[[ Source data, beginning ]]

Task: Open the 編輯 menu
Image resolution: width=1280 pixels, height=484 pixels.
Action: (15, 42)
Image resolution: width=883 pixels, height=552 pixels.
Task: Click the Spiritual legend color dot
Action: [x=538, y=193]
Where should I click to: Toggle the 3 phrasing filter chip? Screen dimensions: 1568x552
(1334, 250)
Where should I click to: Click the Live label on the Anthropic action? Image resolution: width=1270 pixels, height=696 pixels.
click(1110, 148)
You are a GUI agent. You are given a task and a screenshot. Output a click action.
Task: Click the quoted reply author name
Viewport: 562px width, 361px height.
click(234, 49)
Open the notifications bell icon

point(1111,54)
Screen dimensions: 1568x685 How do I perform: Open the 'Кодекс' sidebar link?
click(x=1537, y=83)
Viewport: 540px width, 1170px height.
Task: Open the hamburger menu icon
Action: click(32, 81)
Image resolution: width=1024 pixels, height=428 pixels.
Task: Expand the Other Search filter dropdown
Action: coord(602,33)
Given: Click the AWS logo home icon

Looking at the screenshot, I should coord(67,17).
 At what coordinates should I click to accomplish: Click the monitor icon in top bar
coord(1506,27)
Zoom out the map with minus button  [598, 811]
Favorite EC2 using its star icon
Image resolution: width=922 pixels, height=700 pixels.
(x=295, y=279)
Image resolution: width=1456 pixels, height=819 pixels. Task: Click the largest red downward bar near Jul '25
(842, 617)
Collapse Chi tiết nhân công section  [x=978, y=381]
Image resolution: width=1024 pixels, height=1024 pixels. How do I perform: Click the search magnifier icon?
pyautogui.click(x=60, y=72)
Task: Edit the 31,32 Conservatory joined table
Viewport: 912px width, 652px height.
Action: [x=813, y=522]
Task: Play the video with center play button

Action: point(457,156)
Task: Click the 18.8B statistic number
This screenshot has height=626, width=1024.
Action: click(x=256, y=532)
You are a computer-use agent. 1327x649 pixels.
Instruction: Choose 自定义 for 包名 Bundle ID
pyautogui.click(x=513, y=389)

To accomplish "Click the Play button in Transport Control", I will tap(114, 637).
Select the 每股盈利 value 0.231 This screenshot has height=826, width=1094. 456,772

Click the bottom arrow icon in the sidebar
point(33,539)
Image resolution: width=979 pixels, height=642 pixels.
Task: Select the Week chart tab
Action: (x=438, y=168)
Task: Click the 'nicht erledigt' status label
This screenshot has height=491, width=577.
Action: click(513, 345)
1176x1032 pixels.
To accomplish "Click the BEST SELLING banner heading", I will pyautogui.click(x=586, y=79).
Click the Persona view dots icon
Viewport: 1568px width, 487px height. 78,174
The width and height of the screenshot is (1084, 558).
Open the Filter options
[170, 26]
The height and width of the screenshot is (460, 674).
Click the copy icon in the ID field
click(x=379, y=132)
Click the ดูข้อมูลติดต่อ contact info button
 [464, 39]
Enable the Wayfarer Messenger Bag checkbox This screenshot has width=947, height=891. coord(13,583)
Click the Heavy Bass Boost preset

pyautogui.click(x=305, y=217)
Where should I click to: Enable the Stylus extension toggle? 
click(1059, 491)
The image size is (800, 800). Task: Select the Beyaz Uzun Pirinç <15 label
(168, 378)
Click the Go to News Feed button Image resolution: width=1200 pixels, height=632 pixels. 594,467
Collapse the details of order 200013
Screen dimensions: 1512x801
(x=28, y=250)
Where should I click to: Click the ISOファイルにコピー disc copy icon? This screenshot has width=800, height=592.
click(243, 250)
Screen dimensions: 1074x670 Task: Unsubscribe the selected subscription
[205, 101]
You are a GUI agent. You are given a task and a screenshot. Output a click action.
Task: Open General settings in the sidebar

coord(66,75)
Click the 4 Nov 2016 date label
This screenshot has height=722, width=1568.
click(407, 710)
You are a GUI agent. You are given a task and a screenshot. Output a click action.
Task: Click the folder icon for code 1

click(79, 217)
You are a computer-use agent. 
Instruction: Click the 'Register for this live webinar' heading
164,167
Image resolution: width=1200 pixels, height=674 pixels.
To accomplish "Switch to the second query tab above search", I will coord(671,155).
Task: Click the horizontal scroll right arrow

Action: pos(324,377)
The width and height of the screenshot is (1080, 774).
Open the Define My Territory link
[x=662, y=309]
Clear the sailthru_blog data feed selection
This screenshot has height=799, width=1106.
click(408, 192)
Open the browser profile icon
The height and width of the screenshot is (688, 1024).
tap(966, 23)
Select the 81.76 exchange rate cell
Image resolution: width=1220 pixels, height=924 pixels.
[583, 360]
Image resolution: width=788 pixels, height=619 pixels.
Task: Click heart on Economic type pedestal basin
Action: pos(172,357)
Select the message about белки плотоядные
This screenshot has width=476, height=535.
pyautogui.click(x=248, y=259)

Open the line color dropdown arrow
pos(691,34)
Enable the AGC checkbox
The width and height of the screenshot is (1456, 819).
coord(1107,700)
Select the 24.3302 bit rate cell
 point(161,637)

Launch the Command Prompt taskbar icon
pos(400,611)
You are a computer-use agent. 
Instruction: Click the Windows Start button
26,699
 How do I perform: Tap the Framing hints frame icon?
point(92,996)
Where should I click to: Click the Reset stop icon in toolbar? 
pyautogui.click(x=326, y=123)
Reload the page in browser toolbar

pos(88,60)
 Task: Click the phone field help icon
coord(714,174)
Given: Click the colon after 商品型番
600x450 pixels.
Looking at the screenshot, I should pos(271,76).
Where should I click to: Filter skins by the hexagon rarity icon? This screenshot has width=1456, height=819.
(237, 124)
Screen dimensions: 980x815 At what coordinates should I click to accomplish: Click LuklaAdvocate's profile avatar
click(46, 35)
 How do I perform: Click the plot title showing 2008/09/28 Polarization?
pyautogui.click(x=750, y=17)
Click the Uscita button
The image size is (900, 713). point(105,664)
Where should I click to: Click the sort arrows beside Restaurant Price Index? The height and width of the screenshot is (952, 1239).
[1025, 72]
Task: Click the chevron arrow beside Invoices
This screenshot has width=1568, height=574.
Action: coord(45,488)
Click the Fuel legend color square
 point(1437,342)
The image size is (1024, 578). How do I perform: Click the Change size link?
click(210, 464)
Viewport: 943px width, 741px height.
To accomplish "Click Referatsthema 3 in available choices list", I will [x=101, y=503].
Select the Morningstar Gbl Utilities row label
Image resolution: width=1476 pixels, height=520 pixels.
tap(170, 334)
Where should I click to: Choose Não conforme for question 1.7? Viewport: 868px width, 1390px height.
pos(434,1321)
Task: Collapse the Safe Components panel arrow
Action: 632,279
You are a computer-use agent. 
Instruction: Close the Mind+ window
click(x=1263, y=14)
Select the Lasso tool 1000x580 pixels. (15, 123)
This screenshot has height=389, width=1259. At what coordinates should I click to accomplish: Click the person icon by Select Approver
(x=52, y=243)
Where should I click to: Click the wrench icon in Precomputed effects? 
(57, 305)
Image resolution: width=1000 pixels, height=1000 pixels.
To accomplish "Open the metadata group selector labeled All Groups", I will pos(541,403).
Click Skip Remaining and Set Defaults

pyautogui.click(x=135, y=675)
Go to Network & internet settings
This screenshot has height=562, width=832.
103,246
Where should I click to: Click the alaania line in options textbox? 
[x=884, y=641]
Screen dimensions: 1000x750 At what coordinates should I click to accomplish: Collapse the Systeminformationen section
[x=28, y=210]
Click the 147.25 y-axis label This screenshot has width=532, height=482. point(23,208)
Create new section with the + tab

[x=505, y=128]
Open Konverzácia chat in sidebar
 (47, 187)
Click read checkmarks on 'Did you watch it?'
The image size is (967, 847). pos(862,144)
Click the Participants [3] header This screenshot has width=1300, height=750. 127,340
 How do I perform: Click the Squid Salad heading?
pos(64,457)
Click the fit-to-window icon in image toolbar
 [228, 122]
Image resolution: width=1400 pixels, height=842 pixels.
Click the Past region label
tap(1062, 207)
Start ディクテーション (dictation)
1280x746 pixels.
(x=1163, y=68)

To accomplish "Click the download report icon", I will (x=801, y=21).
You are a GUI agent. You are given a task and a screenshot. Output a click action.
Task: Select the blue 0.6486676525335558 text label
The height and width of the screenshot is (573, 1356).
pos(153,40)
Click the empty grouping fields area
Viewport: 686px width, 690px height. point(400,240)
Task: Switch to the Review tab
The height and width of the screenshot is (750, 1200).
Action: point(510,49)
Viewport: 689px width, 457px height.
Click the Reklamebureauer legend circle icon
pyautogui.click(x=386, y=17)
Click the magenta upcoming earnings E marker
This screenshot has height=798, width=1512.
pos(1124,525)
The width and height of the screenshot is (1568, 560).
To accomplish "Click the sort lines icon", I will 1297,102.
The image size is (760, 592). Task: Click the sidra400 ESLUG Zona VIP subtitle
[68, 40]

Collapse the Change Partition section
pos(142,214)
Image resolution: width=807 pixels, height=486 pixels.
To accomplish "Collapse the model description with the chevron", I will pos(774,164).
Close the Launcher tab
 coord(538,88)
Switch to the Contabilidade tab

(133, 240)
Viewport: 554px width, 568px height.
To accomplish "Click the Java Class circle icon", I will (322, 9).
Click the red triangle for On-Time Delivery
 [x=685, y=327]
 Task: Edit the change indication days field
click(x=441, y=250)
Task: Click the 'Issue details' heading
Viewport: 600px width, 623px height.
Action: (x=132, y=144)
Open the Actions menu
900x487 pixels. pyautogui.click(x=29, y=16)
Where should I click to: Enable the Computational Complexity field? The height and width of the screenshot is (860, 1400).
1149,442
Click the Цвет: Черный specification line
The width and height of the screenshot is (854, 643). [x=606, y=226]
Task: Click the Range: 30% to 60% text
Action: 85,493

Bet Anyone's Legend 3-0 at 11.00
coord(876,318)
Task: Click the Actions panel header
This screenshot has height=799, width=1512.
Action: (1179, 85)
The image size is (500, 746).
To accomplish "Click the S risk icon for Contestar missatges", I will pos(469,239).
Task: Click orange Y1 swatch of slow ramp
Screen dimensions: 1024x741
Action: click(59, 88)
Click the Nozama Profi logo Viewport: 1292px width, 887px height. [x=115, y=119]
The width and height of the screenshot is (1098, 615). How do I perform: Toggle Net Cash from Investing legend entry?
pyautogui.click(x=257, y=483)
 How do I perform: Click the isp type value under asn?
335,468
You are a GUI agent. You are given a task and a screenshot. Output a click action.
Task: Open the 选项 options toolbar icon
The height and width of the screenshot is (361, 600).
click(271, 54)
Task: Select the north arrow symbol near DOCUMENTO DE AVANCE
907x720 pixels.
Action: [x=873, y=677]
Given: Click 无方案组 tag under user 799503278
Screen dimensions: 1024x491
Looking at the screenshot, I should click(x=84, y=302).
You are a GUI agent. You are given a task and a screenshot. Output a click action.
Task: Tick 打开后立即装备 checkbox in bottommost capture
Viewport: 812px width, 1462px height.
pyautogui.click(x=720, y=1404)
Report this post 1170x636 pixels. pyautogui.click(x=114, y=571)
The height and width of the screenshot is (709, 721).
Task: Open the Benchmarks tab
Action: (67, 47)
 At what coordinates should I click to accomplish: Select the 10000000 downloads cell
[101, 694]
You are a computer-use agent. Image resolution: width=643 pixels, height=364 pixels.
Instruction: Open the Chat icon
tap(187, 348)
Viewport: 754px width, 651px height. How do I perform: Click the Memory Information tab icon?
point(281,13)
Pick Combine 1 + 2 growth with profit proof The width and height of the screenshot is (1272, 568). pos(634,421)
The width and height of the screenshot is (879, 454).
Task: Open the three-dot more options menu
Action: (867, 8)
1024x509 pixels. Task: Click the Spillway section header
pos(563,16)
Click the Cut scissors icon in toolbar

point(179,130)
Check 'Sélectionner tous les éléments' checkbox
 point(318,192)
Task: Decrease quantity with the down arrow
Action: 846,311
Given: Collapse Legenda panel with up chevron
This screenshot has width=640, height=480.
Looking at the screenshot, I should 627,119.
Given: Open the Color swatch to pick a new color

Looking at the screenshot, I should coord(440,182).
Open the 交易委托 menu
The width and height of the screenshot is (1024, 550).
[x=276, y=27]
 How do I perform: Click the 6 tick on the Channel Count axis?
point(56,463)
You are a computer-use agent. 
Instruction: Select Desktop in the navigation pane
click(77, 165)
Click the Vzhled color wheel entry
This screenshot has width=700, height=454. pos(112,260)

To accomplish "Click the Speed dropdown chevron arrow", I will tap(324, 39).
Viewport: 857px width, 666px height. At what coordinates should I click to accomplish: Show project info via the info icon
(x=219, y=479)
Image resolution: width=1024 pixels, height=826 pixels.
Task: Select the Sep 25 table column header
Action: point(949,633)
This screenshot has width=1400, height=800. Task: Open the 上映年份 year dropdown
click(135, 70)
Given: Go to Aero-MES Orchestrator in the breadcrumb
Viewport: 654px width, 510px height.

[[ Source data, end ]]

- Exercise details: In the data above, which lines lie between the line with "Collapse the Change Partition section" and the line with "The image size is (500, 746).", inclusive? Print those lines exactly and nothing else.

- Task solution:
Collapse the Change Partition section
pos(142,214)
Image resolution: width=807 pixels, height=486 pixels.
To accomplish "Collapse the model description with the chevron", I will pos(774,164).
Close the Launcher tab
 coord(538,88)
Switch to the Contabilidade tab

(133, 240)
Viewport: 554px width, 568px height.
To accomplish "Click the Java Class circle icon", I will (322, 9).
Click the red triangle for On-Time Delivery
 [x=685, y=327]
 Task: Edit the change indication days field
click(x=441, y=250)
Task: Click the 'Issue details' heading
Viewport: 600px width, 623px height.
Action: (x=132, y=144)
Open the Actions menu
900x487 pixels. pyautogui.click(x=29, y=16)
Where should I click to: Enable the Computational Complexity field? The height and width of the screenshot is (860, 1400).
1149,442
Click the Цвет: Черный specification line
The width and height of the screenshot is (854, 643). [x=606, y=226]
Task: Click the Range: 30% to 60% text
Action: 85,493

Bet Anyone's Legend 3-0 at 11.00
coord(876,318)
Task: Click the Actions panel header
This screenshot has height=799, width=1512.
Action: (1179, 85)
The image size is (500, 746).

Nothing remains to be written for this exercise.